***** Supplied records *****
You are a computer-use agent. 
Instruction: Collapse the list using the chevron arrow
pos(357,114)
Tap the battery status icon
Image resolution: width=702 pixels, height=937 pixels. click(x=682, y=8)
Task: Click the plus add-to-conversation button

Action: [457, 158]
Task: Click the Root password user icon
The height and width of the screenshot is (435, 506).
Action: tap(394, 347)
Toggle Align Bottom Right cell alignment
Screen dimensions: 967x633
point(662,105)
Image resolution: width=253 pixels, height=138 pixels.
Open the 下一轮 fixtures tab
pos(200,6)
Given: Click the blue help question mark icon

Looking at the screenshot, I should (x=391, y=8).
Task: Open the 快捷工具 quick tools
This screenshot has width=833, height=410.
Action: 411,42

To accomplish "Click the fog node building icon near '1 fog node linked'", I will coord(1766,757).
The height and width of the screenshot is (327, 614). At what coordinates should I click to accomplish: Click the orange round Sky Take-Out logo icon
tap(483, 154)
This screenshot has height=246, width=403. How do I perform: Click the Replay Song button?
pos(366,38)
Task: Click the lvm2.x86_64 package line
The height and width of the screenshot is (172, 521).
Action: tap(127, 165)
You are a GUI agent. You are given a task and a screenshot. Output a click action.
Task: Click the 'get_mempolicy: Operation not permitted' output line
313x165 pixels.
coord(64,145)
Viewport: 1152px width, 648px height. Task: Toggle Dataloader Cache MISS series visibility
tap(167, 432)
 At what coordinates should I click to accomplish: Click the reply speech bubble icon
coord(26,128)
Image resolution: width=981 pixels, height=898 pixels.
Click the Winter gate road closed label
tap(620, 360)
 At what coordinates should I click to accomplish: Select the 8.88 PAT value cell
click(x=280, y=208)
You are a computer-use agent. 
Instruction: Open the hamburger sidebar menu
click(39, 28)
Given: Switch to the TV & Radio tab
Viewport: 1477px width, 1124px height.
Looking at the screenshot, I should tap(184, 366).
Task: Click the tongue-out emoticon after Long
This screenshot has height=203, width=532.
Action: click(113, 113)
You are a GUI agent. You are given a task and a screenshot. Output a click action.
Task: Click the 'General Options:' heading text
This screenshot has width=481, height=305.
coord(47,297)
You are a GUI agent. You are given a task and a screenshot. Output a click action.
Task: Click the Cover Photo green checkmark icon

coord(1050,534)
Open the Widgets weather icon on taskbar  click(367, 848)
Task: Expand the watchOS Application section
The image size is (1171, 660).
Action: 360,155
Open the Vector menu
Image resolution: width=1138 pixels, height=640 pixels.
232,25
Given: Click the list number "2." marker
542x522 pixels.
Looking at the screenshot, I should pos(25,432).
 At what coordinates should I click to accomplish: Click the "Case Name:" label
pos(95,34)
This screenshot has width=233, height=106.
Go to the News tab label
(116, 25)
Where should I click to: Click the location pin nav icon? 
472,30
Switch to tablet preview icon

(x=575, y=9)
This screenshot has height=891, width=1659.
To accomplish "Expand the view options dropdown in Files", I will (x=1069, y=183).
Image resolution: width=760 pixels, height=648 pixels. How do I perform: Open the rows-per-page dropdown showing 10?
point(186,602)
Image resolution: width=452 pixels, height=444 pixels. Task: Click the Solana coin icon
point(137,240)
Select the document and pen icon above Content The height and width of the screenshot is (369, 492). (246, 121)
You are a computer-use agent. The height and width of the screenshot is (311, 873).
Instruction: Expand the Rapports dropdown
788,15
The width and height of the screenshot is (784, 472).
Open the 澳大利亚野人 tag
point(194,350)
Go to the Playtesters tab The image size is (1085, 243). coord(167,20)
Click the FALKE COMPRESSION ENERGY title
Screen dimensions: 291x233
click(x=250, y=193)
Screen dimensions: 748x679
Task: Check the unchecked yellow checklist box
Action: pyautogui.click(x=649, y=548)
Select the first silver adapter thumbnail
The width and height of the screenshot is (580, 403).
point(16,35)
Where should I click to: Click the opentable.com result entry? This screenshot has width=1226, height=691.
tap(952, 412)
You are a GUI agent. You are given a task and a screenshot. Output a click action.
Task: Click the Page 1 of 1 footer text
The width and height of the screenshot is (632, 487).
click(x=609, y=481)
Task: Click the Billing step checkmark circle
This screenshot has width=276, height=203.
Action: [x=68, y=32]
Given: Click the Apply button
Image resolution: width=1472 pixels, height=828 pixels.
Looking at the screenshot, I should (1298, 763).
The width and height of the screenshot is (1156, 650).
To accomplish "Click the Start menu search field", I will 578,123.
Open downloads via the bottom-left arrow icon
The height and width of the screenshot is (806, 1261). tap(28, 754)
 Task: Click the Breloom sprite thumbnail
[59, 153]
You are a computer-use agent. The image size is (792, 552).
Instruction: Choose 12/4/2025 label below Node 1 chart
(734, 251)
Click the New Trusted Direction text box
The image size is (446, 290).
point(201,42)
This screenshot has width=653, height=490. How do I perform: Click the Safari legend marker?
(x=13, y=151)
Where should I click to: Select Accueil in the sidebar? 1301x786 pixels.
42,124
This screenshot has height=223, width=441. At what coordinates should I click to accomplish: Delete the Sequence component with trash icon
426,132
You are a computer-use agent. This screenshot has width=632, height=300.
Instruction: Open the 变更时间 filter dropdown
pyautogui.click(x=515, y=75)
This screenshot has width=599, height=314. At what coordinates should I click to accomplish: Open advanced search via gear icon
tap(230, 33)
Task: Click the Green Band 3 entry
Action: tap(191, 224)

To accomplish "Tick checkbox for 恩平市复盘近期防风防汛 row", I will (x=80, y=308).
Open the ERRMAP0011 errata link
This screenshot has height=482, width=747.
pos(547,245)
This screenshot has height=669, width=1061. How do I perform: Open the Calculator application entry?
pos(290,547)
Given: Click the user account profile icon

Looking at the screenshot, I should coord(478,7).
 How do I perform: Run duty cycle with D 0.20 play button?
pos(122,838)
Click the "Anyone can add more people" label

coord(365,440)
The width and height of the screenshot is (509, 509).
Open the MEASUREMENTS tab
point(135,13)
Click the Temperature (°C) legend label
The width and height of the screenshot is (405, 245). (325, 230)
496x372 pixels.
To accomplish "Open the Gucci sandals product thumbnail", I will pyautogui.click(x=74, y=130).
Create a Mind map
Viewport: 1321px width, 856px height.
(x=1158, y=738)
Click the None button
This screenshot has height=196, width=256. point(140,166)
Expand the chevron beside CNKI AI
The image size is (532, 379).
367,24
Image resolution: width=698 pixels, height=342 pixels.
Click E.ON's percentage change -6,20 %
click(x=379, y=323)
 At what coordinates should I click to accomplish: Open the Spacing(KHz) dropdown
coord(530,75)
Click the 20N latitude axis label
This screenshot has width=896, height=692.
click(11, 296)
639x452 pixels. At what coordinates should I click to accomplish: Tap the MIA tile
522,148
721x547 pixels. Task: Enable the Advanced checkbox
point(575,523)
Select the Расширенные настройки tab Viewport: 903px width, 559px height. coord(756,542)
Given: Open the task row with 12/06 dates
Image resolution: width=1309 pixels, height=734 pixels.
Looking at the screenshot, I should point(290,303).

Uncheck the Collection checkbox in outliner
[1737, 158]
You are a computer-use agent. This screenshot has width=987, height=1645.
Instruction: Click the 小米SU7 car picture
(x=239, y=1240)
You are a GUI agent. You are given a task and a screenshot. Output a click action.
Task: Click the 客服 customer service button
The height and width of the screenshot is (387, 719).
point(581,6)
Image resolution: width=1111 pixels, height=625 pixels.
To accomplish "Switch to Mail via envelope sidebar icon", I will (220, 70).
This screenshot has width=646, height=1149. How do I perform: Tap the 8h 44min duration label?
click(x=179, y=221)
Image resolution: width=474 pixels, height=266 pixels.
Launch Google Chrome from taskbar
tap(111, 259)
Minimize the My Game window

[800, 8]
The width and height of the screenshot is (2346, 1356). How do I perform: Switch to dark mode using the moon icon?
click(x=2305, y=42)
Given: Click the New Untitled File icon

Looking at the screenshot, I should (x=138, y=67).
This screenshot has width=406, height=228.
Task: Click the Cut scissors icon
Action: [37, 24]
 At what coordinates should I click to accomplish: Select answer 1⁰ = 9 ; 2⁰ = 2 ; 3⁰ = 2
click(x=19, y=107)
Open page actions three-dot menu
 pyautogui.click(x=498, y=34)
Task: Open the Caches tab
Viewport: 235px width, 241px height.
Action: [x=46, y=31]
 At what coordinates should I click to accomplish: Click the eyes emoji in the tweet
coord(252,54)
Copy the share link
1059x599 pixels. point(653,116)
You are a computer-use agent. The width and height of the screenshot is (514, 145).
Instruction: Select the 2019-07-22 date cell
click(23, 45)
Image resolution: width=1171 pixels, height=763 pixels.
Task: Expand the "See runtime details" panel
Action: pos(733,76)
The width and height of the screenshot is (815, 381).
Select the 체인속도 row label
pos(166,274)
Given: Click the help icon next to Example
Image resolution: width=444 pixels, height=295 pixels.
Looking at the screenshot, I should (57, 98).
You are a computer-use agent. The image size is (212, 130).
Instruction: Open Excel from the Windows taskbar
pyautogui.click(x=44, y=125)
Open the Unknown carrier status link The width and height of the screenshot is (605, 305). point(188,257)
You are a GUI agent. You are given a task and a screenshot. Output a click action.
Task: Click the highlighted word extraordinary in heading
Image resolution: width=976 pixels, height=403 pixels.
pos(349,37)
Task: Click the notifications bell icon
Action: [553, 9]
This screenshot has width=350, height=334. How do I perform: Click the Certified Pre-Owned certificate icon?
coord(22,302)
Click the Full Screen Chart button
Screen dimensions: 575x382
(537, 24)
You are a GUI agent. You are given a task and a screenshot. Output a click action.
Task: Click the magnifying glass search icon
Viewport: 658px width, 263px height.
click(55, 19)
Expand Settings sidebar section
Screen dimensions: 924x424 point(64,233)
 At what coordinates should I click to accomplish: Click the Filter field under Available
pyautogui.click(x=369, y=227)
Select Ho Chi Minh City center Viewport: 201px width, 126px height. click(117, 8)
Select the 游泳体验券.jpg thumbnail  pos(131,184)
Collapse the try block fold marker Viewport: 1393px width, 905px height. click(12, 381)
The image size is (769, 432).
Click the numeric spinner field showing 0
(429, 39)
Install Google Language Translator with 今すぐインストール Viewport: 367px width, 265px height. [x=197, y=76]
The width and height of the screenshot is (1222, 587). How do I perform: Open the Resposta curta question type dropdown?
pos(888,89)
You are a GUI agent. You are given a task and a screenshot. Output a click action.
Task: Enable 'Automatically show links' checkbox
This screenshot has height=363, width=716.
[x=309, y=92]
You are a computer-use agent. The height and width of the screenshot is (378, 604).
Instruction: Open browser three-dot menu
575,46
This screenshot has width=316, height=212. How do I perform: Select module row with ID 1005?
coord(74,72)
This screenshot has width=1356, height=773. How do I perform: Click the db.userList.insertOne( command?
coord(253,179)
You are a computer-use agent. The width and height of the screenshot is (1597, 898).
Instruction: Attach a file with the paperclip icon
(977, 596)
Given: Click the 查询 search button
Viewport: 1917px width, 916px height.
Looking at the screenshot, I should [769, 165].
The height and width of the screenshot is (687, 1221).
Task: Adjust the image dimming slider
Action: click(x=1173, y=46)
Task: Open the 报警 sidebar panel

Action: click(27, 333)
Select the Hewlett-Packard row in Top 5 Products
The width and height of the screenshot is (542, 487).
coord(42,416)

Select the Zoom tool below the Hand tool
*****
◆ **Do this**: Rewrite the material starting at the line containing "This screenshot has height=669, width=1061." and ending at the line containing "[1737, 158]", with "Calculator" replaced by "Terminal" and nothing else changed.

◆ **Solution below**:
This screenshot has height=669, width=1061. How do I perform: Open the Terminal application entry?
pos(290,547)
Given: Click the user account profile icon

Looking at the screenshot, I should coord(478,7).
 How do I perform: Run duty cycle with D 0.20 play button?
pos(122,838)
Click the "Anyone can add more people" label

coord(365,440)
The width and height of the screenshot is (509, 509).
Open the MEASUREMENTS tab
point(135,13)
Click the Temperature (°C) legend label
The width and height of the screenshot is (405, 245). (325, 230)
496x372 pixels.
To accomplish "Open the Gucci sandals product thumbnail", I will pyautogui.click(x=74, y=130).
Create a Mind map
Viewport: 1321px width, 856px height.
(x=1158, y=738)
Click the None button
This screenshot has height=196, width=256. point(140,166)
Expand the chevron beside CNKI AI
The image size is (532, 379).
367,24
Image resolution: width=698 pixels, height=342 pixels.
Click E.ON's percentage change -6,20 %
click(x=379, y=323)
 At what coordinates should I click to accomplish: Open the Spacing(KHz) dropdown
coord(530,75)
Click the 20N latitude axis label
This screenshot has width=896, height=692.
click(11, 296)
639x452 pixels. At what coordinates should I click to accomplish: Tap the MIA tile
522,148
721x547 pixels. Task: Enable the Advanced checkbox
point(575,523)
Select the Расширенные настройки tab Viewport: 903px width, 559px height. coord(756,542)
Given: Open the task row with 12/06 dates
Image resolution: width=1309 pixels, height=734 pixels.
Looking at the screenshot, I should point(290,303).

Uncheck the Collection checkbox in outliner
[1737, 158]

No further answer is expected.